West Side Story
Leonard Bernstein/Stephen Sondheim
West Side Story (Id. – 2021)
Hollywood Records/Universal Music 00050087497224
21 brani – Durata: 79’27”
E così Steven Spielberg lo ha fatto. Ha rischiato girando una nuova versione di quello che resta uno dei musical, teatrali e cinematografici, più amati di tutti i tempi, West Side Story, con le immortali musiche di Leonard Bernstein e i testi di Stephen Sondheim, scritto da Arthur Laurents. La versione cinematografica, diretta da Robert Wise e Jerome Robbins con le coreografie dello stesso Robbins e la sceneggiatura di Ernest Lehman, vinse 10 premi Oscar e fa parte della leggenda di Hollywood. Mettersi sulle sue orme è, per chi scrive, come tentare di rifare Via col Vento. Il risultato è corretto, ma non si sostituirà al classico.

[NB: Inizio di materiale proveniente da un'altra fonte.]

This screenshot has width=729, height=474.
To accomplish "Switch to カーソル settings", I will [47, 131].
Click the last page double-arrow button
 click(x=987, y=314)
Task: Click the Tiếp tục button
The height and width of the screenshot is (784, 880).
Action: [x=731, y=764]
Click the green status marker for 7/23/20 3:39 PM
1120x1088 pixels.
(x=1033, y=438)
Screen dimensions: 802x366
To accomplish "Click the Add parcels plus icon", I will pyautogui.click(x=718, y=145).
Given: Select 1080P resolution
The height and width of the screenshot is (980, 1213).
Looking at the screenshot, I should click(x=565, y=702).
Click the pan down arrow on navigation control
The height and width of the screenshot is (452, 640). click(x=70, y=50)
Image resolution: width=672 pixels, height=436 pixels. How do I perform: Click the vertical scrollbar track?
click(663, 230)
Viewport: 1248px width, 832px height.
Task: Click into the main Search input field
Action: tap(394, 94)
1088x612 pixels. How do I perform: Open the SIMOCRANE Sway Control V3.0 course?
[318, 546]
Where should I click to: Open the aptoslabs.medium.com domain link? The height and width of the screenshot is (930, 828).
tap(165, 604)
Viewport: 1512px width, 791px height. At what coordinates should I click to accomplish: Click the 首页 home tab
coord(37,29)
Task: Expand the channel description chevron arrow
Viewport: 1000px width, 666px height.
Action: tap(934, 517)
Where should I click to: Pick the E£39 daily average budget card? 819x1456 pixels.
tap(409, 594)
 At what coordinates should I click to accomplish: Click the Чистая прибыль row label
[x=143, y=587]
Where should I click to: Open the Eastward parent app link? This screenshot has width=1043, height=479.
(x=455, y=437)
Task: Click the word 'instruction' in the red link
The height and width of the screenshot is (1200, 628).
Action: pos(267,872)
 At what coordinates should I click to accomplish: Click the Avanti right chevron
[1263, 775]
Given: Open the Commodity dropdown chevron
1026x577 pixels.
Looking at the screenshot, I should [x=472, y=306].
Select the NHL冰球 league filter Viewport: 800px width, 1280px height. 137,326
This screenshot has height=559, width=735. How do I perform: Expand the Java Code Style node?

C’è stato un notevole aggiornamento dei dialoghi e delle situazioni e, anche se l’ambientazione rimane quella degli anni ’50, l’impressione che se ne ricava è quella di un film di oggi con le musiche e le canzoni classiche.
Ma, restando nell’ambito colonna sonora, l’album, edito dalla Hollywood Records, etichetta della Disney, distribuito in Europa da Universal Music, è un gradevole risultato. Ovviamente, rispetto al leggendario album della colonna sonora edito dalla CBS, qui le voci sono quelle dei cantanti, che non sono doppiati e la cosa è stata rimarcata più volte. Maria è Rachel Zegler, Ansel Elgort è Tony, Mike Faist è Riff e David Alvarez Bernardo. Resta il fatto che si tratta di interpreti bravi, coraggiosi ma che, sullo schermo, non hanno il carisma di Natalie Wood, Russ Tamblyn, George Chakiris e Rita Moreno. Le loro interpretazioni vocali dei brani sono corrette ma, al confronto con le voci cantanti del 1961 (Marni Nixon, Jim Bryant, Tucker Smith e Betty Wand – questi ultimi due doppiavano Tamblyn e la Moreno in un solo numero –) c’è meno enfasi e si ha l’impressione che questa del CD sia una registrazione in studio, quindi “cantata” e non “interpretata”. Il risultato è comunque godibile. Gli arrangiamenti sono di David Newman e l’orchestra è la celeberrima New York Philarmonic, diretta da Gustavo Dudamel, che era proprio l’orchestra del compositore Bernstein, e il lavoro è stato supervisionato da Matt Sullivan con la produzione e supervisione vocale di Jeanine Tesori e la consulenza di e il libretto scritto da John Williams.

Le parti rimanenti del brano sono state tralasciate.